# Tank labels



## MissHarlen (Jul 25, 2017)

Does anyone have any templates for tank labels, or links to ones for sale?

I feel like there was a website that sold acrylic tanks and also had really cool tank labels.


----------



## user 666 (Jul 25, 2017)

what do you mean tank labels?

I just use an inkjet printer to make labels.

Reactions: Agree 1


----------



## Ellenantula (Jul 25, 2017)

I just use my label maker.

Reactions: Agree 5


----------



## Anoplogaster (Jul 25, 2017)

P-touch label maker

Reactions: Like 2 | Agree 1


----------



## user 666 (Jul 25, 2017)

Anoplogaster said:


> P-touch label maker


P. Touch?

which species is that?

Reactions: Funny 3


----------



## Ellenantula (Jul 25, 2017)

user 666 said:


> P. Touch?
> 
> which species is that?


Oh Brother, you had to ask.

Reactions: Funny 2


----------



## miss moxie (Jul 25, 2017)

user 666 said:


> P. Touch?
> 
> which species is that?









I was curious about trying these labels out actually, because if you want to reuse the enclosure then you can erase the old name and write the new one on, without having to peel the label off.
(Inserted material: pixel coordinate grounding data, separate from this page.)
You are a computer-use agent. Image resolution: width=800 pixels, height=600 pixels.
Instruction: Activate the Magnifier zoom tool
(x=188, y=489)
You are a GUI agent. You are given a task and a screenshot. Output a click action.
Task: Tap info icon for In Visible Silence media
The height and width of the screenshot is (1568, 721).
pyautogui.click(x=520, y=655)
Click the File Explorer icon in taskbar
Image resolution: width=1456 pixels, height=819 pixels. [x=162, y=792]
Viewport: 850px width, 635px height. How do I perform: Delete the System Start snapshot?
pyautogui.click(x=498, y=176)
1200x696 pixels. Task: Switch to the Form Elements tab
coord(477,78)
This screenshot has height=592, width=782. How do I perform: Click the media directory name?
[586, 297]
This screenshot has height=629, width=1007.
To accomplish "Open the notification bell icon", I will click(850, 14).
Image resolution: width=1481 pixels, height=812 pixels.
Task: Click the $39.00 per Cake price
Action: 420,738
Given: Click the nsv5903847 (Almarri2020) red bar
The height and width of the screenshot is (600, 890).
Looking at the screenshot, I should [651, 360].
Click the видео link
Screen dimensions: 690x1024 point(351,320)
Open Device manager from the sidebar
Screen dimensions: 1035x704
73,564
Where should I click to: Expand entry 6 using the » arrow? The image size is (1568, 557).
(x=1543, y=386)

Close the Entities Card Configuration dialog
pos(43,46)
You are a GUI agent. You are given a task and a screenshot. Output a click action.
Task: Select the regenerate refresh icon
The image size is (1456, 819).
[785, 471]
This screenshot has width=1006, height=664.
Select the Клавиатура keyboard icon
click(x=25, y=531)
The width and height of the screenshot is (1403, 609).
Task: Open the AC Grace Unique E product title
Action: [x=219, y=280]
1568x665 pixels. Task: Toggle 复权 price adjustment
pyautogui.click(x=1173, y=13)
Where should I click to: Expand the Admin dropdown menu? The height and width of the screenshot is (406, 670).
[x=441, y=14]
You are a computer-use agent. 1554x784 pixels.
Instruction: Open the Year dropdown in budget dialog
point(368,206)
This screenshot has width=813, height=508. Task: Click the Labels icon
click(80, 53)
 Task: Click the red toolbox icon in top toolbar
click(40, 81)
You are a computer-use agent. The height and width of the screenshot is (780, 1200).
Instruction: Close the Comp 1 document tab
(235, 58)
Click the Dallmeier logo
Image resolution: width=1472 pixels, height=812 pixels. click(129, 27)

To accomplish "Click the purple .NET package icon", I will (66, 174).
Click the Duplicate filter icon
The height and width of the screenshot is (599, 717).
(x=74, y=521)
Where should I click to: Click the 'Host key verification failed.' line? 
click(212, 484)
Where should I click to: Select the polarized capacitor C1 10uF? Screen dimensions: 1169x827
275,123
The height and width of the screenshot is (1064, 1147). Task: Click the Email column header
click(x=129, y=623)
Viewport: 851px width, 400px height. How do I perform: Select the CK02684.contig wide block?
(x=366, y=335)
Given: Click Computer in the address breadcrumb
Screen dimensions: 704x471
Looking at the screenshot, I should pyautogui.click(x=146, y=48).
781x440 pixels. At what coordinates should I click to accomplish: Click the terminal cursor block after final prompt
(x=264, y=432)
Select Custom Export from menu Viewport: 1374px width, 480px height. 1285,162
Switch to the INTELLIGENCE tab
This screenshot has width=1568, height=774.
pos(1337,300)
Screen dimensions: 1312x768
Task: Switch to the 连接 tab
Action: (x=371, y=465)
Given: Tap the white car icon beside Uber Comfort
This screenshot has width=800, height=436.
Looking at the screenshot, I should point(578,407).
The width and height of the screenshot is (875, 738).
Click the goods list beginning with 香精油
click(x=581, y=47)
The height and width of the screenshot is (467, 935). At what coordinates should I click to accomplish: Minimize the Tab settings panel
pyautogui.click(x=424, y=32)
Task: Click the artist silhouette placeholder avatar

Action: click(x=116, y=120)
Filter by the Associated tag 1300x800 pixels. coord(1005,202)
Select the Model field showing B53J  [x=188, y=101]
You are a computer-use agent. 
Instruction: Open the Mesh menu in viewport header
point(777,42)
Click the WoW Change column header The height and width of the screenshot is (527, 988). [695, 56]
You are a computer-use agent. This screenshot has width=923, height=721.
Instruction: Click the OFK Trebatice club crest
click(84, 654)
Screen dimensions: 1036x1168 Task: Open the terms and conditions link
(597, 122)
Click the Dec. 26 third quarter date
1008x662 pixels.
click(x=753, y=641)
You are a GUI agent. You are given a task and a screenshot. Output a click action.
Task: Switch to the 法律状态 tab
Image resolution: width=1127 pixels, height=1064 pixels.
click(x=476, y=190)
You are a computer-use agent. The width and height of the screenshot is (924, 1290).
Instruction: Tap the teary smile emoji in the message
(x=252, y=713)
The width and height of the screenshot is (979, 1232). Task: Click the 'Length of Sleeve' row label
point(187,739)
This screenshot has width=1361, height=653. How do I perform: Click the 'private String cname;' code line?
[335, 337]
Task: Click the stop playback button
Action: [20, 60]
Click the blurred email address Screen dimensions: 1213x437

Reactions: Like 1 | Funny 1


----------



## cold blood (Jul 25, 2017)

user 666 said:


> what do you mean tank labels?
> 
> I just use an inkjet printer to make labels.


LaDiDa Mr. Fancypants     gong all high tech.

I use a pencil, paper and tape.













Resized952017031295225612



__ cold blood
__ Mar 13, 2017
__ 3



						Re-housed 40 min ago...already blocked the hide, moved the plant, dug a hole (behind the glare)...

Reactions: Agree 2


----------



## miss moxie (Jul 25, 2017)

cold blood said:


> LaDiDa Mr. Fancypants     gong all high tech.
> 
> I use a pencil, paper and tape.
> 
> ...


That's too technical for me. I just write on the enclosure in marker. You city-slickers with your GPS and pencils...

Reactions: Like 1 | Funny 1 | Love 1


----------



## user 666 (Jul 25, 2017)

cold blood said:


> LaDiDa Mr. Fancypants     gong all high tech.
> 
> I use a pencil, paper and tape.
> 
> ...


last time i tried that I accidentally invented several new species.

Reactions: Funny 2


----------



## user 666 (Jul 25, 2017)

miss moxie said:


> That's too technical for me. I just write on the enclosure in marker. You city-slickers with your GPS and pencils...


the problem with markers is they sometimes soak into the plastic.

I like being able to reuse enclosures.


----------



## JoshDM020 (Jul 25, 2017)

miss moxie said:


> That's too technical for me. I just write on the enclosure in marker. You city-slickers with your GPS and pencils...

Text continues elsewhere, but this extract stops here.